1. Encendé una vela en la penumbra incierta de esa mesa inestable
que te adoptó sin preguntar por tus ruinas.
Observá cómo la cera se derrite con una lentitud casi moral,
y si la llama vacila, adjudicáselo al aliento antiguo del cuarto.
Las medias verdades siempre encuentran su santuario
en los espacios fatigados de luz.
2. Apretá el rosario que conservás por inercia,
ese objeto tácito que parece recordar por vos
lo que vos dejaste de creer.
Musitá una plegaria improvisada:
“Que se desvanezca lo gravoso,
que retorne lo útil,
que cese la persistencia de lo fenecido.”
Si la invocación se tropieza en tu boca, celebralo:
las súplicas torcidas son las que llegan más lejos.
3. Depositá sus reliquias —porque ya no son objetos, sino reliquias—
en una caja de metal que retenga el frío incluso en verano.
Antes de cerrarla, consultá al silencio.
Si no responde, mentí con solemnidad.
La mentira ritual es un sacramento subvalorado.
4. Abrí un libro antiguo,
cuya fragancia a polvo y manos ausentes
te atraviese como un recuerdo que nunca viviste.
La frase que te asalta es inapelable:
“No nos une el amor sino el espanto.”
Sentís que el papel palpita,
como si el tiempo mismo te desnudara su cinismo.
5. Permitite llorar,
pero hacelo con esa teatralidad que convierte la tristeza en patrimonio.
Que tus lágrimas sean un gesto metafísico
y no el berrinche por un hombre mal educado por la vida.
6. Esperá una señal en la vibración tenue del ambiente:
un acorde clandestino,
el gemido de una madera añosa,
la oscilación imperceptible de un murmullo sin origen.
Si no emerge nada,
afirmá que sí igual.
El fervor se construye, no se encuentra.
7. Pronunciá su nombre con escrúpulo,
como quien roza un vidrio helado para verificar si todavía respira.
Negalo después,
invocalo otra vez,
permitite esa oscilación febril.
La contradicción es la coreografía predilecta del corazón exhausto.

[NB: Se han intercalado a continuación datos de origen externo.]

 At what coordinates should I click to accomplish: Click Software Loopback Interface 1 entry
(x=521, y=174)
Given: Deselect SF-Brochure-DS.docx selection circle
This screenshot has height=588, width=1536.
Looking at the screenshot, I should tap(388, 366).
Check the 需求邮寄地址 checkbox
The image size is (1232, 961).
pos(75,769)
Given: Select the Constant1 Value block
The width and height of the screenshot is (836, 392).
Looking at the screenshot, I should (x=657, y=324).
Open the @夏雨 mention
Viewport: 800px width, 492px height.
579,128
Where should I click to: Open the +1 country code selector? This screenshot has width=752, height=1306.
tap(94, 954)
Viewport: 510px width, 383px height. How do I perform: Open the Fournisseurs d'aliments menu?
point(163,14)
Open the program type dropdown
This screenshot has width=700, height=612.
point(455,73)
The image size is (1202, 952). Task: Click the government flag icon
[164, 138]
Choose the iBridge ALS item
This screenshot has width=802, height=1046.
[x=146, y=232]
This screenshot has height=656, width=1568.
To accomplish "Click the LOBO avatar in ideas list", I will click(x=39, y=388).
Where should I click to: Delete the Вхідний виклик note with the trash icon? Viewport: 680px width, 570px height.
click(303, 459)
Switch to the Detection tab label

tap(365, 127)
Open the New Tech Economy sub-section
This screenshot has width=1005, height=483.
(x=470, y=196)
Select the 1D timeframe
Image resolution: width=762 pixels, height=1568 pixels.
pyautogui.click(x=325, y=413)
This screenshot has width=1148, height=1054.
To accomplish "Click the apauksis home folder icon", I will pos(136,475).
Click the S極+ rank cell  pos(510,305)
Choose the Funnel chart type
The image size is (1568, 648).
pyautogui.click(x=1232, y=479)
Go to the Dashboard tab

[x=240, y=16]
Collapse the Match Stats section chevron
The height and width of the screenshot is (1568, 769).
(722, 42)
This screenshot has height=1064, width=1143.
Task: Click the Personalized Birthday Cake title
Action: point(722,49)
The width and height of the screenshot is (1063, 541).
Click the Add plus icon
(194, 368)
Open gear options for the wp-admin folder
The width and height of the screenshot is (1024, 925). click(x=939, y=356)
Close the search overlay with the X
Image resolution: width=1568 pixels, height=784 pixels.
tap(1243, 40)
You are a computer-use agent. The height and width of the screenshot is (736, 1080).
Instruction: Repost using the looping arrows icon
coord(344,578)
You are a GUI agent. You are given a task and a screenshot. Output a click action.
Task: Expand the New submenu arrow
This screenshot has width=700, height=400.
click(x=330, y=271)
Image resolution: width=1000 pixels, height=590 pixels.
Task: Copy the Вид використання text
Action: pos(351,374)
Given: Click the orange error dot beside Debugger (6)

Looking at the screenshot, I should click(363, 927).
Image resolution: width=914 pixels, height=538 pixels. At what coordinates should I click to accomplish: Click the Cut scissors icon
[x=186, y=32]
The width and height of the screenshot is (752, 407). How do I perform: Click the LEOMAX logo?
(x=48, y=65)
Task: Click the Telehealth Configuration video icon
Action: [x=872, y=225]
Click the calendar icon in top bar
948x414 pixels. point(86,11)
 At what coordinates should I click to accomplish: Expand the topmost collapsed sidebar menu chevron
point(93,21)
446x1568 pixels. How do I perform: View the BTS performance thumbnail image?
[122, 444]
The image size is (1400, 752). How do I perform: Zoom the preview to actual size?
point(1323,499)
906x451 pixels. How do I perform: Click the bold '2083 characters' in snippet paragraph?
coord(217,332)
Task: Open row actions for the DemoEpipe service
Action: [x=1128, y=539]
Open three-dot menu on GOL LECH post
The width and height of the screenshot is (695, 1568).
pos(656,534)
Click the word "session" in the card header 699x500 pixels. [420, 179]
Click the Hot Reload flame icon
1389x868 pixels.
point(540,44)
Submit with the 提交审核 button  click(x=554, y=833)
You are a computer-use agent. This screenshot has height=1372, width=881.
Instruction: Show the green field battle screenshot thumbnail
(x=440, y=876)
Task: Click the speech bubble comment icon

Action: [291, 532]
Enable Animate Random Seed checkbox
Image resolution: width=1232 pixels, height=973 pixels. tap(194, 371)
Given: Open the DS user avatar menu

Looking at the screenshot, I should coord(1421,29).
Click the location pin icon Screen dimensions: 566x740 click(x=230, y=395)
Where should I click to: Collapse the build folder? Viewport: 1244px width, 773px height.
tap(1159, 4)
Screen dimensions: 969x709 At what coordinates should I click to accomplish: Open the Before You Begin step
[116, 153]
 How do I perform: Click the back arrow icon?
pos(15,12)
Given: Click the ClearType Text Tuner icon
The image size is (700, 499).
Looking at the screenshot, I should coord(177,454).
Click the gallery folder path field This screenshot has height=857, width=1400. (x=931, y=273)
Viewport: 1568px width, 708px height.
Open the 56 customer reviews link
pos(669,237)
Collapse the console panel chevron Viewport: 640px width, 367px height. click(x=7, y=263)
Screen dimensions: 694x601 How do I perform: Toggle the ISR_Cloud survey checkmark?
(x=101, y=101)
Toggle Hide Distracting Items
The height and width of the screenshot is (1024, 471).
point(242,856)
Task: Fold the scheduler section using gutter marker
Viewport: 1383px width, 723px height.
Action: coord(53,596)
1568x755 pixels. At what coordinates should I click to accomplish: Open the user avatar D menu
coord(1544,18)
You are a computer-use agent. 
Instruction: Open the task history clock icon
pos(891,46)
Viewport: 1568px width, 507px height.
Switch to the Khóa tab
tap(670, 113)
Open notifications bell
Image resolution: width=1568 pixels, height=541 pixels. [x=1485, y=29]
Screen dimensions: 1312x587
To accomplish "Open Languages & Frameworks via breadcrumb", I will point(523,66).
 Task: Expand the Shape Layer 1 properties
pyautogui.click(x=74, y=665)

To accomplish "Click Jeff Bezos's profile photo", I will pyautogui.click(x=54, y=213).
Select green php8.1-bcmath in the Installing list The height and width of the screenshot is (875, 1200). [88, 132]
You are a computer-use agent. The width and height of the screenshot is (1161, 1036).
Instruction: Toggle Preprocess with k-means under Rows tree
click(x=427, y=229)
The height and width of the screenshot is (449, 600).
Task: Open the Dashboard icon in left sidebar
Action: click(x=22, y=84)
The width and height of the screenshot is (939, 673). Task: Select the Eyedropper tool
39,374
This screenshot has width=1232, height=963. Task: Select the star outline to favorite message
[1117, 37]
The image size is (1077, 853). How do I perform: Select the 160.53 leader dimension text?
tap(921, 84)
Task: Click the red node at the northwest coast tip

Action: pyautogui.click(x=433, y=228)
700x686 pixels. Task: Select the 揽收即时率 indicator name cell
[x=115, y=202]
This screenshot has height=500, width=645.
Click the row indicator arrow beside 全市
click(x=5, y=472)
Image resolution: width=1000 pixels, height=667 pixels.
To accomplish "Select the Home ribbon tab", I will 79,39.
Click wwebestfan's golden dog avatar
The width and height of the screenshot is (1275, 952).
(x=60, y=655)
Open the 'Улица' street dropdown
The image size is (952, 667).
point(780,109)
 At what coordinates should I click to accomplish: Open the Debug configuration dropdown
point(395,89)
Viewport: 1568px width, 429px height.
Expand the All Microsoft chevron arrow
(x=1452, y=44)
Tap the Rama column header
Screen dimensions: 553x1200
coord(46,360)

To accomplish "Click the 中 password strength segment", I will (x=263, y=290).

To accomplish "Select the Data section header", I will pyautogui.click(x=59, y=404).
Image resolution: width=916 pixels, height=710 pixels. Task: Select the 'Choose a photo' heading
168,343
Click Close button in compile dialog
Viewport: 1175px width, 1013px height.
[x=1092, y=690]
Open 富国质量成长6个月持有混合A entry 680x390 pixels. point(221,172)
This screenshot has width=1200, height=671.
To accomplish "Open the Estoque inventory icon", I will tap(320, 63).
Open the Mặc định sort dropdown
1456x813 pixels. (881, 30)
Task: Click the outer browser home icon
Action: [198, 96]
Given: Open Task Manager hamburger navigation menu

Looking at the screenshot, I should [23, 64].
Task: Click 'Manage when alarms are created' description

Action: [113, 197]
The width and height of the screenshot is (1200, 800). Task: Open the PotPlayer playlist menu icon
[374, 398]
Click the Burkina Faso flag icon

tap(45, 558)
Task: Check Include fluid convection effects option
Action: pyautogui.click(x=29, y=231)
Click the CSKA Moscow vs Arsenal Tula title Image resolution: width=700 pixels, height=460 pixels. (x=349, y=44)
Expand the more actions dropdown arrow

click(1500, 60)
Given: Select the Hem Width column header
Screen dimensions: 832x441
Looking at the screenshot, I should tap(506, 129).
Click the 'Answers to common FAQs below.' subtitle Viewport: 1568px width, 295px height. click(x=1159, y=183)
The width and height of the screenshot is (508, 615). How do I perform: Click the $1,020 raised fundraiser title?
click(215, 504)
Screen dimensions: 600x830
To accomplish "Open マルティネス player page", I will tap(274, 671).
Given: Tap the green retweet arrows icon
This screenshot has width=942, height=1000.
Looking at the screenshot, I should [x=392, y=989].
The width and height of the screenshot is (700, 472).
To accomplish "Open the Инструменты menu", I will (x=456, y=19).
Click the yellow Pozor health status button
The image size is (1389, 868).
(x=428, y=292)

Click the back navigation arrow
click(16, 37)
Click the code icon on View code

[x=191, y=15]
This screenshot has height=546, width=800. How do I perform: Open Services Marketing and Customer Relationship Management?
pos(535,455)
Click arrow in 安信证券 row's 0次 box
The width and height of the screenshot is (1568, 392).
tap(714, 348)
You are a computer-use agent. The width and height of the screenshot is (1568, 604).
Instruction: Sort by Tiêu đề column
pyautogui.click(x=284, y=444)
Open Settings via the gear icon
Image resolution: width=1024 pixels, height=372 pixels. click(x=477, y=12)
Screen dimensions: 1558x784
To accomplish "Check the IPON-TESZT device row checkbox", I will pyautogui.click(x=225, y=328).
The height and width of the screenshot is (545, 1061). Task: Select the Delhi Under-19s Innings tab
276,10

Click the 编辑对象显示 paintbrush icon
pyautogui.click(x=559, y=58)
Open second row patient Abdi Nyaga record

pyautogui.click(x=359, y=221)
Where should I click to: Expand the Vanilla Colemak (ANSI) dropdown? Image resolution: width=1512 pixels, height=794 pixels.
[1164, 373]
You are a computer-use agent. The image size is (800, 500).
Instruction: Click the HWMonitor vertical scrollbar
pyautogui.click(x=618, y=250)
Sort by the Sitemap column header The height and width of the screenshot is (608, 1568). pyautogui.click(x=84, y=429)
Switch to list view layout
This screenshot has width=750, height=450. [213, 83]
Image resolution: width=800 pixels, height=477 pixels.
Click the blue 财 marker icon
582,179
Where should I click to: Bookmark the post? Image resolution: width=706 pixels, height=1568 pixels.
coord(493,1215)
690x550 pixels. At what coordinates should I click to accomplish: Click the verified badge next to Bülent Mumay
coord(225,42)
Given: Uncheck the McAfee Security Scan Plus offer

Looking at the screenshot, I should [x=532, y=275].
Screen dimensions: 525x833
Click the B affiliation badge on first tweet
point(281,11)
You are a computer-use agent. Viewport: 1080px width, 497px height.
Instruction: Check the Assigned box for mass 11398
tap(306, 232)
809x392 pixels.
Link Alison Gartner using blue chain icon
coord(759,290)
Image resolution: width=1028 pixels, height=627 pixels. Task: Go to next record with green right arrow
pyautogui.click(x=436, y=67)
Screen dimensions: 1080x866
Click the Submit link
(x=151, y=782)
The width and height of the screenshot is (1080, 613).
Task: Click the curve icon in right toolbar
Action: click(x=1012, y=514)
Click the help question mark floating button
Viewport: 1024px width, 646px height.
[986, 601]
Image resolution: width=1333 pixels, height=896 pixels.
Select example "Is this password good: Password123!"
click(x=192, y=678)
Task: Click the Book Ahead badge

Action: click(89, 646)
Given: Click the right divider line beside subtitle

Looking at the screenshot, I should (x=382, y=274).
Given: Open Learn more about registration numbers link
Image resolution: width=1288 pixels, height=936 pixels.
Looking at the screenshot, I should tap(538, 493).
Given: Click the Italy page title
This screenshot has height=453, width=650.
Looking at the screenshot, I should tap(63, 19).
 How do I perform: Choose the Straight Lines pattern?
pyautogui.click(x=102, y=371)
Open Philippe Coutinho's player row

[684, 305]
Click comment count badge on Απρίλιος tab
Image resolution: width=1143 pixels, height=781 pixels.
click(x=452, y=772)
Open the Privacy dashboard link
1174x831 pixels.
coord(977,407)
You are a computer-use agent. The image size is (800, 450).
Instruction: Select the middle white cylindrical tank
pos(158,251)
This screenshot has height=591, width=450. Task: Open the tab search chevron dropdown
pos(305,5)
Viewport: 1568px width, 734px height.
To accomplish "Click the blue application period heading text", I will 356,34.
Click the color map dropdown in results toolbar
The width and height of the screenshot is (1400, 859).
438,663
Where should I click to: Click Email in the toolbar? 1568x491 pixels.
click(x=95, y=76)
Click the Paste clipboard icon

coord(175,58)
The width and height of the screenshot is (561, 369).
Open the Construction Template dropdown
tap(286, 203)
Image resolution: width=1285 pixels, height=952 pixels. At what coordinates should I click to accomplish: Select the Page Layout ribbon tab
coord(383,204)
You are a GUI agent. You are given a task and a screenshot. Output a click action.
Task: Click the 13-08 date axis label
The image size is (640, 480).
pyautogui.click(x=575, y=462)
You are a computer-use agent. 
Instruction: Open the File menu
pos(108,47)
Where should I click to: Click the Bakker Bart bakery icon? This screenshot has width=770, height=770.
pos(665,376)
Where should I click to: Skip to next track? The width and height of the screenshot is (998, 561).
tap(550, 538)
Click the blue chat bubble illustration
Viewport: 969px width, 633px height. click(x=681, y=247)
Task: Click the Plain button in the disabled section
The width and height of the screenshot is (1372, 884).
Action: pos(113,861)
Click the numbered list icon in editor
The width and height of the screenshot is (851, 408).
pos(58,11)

8. Andá a caminar por una calle sin inscripción,
dejá que tu reflejo en una vidriera ennegrecida
te observe con una familiaridad sospechosa.
Si no te reconoce,
regresá y escribí tu nombre en un papel,
para corroborar que todavía quedás en el mundo
de una manera legible.
9. Cuestioná toda noción de lo sagrado.
Preguntate si una divinidad existe realmente
o si la fabricamos para justificar lo que duele demasiado.
Abstenerse de respuesta es una forma elevada de lucidez.
10. Cuando creas haber exorcizado su presencia,
cuando sientas que la respiración se ordenó,
que tu herida asumió una forma presentable…
algo minúsculo —la vibración de la cera,
la sombra que se desplaza sin motivo,
la resonancia tenue de tu propio nombre—
te devolverá abruptamente al inicio:
la mesa coja,
la vela trastornada,
la plegaria fallida
y esa misma voz interior diciendo que no soportás otra vuelta.
Y así, como quien cae en la trampa más antigua de la humanidad,
volverás al punto 1,
porque hay rituales que son círculos,
heridas que son relojes,
y amores que insisten en revivir
solo para demostrarte que nunca terminaste de morir.